** Opening Entries supplied block **

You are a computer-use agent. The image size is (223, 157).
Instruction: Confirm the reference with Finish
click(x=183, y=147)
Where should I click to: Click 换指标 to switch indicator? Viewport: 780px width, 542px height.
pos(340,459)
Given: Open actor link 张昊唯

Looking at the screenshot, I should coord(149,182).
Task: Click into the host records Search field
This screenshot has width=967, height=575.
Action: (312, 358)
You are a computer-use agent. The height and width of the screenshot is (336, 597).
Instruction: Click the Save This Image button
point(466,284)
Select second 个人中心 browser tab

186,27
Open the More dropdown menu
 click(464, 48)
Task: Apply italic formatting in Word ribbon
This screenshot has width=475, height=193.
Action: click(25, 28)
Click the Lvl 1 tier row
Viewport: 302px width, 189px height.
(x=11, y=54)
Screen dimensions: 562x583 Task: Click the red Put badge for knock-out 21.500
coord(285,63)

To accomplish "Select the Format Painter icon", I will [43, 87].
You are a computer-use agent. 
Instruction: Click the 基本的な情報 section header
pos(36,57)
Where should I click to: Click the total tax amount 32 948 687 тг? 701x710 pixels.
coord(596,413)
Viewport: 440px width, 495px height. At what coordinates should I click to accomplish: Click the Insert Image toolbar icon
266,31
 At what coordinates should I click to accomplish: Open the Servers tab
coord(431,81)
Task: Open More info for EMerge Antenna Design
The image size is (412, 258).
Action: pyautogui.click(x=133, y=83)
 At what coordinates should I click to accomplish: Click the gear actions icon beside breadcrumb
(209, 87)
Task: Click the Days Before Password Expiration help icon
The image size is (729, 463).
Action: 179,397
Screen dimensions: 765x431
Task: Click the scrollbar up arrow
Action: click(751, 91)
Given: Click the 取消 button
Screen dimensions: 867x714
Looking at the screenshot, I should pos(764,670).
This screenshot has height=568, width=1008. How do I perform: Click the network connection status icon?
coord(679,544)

** Closing Entries supplied block **

_Directions for this task_.
Starting from the line containing "Task: Apply italic formatting in Word ribbon" and ending with the final line of the data, reproduce each line exactly as it appears, including no other lines.

_Solved problem_.
Task: Apply italic formatting in Word ribbon
This screenshot has width=475, height=193.
Action: click(25, 28)
Click the Lvl 1 tier row
Viewport: 302px width, 189px height.
(x=11, y=54)
Screen dimensions: 562x583 Task: Click the red Put badge for knock-out 21.500
coord(285,63)

To accomplish "Select the Format Painter icon", I will [43, 87].
You are a computer-use agent. 
Instruction: Click the 基本的な情報 section header
pos(36,57)
Where should I click to: Click the total tax amount 32 948 687 тг? 701x710 pixels.
coord(596,413)
Viewport: 440px width, 495px height. At what coordinates should I click to accomplish: Click the Insert Image toolbar icon
266,31
 At what coordinates should I click to accomplish: Open the Servers tab
coord(431,81)
Task: Open More info for EMerge Antenna Design
The image size is (412, 258).
Action: pyautogui.click(x=133, y=83)
 At what coordinates should I click to accomplish: Click the gear actions icon beside breadcrumb
(209, 87)
Task: Click the Days Before Password Expiration help icon
The image size is (729, 463).
Action: 179,397
Screen dimensions: 765x431
Task: Click the scrollbar up arrow
Action: click(751, 91)
Given: Click the 取消 button
Screen dimensions: 867x714
Looking at the screenshot, I should pos(764,670).
This screenshot has height=568, width=1008. How do I perform: Click the network connection status icon?
coord(679,544)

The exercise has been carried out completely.